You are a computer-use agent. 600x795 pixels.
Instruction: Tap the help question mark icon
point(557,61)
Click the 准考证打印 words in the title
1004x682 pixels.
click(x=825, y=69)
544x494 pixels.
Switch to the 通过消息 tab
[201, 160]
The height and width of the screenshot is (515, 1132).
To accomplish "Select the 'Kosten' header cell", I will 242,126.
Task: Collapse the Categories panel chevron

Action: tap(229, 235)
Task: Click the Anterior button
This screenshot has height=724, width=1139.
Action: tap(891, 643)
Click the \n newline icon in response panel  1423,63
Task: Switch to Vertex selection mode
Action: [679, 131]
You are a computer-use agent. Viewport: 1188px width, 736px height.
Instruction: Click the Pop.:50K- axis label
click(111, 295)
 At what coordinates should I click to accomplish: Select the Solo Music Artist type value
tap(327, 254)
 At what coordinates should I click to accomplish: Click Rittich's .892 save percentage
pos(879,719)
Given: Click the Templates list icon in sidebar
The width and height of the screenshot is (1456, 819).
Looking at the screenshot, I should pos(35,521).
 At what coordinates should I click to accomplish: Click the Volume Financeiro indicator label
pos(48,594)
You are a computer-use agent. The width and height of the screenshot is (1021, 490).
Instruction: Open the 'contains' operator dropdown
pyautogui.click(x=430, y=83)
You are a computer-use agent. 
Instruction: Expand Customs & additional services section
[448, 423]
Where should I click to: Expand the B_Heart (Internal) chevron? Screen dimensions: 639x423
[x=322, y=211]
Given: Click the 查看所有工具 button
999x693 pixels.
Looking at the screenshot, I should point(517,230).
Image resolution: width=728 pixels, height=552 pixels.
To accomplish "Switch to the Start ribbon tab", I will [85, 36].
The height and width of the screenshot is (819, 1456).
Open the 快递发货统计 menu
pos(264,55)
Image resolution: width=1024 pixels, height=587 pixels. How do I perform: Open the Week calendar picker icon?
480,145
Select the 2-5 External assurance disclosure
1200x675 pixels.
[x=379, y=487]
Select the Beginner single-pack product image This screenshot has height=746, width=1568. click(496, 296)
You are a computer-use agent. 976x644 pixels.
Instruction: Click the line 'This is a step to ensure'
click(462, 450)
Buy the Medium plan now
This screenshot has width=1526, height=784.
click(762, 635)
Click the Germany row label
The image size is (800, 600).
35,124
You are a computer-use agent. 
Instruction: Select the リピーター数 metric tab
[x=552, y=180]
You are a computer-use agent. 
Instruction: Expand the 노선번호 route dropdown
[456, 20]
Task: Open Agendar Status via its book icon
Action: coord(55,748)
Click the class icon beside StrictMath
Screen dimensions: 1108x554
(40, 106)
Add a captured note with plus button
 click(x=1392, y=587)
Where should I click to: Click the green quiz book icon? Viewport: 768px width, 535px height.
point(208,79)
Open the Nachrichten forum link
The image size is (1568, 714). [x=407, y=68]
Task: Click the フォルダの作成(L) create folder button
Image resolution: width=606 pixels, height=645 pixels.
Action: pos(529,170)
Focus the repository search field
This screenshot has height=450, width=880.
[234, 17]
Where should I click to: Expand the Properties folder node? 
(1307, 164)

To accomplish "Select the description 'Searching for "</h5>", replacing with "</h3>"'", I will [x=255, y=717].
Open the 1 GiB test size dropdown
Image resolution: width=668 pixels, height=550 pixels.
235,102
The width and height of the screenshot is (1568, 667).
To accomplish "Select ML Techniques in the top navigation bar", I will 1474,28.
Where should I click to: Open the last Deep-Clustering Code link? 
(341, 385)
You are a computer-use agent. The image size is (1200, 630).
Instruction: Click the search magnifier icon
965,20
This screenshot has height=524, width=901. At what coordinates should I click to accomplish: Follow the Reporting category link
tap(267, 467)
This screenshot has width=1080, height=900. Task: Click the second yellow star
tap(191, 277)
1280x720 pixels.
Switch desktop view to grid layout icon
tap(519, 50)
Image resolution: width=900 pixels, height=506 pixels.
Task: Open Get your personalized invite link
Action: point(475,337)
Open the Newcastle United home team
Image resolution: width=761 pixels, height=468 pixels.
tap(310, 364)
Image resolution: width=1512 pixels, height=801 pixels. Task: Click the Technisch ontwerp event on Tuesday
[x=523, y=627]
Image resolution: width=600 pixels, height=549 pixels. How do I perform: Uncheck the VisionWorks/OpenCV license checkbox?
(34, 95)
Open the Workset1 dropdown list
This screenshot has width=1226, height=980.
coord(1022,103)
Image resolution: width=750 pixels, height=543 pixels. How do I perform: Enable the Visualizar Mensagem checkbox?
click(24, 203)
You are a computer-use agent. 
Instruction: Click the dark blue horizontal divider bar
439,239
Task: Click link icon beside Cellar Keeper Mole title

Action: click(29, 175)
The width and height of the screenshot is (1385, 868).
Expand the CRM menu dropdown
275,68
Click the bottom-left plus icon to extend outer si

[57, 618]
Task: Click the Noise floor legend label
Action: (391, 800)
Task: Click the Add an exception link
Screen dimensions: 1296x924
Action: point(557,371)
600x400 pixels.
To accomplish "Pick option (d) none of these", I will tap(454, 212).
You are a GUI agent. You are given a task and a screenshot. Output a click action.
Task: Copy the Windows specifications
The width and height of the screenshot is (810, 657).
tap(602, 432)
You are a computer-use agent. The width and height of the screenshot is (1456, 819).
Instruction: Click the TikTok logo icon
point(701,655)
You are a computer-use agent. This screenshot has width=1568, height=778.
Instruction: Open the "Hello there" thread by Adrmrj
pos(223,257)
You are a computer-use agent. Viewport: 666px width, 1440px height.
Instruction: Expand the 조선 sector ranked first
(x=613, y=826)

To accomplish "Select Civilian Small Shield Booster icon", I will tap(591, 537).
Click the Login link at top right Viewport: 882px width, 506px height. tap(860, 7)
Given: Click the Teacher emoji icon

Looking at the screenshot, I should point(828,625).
────────────────────────────────────────
■ Exercise
Go through the data above from its first line and copy each line exactly, stopping once the line with "The height and width of the screenshot is (515, 1132)." has been copied.

■ Task result
You are a computer-use agent. 600x795 pixels.
Instruction: Tap the help question mark icon
point(557,61)
Click the 准考证打印 words in the title
1004x682 pixels.
click(x=825, y=69)
544x494 pixels.
Switch to the 通过消息 tab
[201, 160]
The height and width of the screenshot is (515, 1132).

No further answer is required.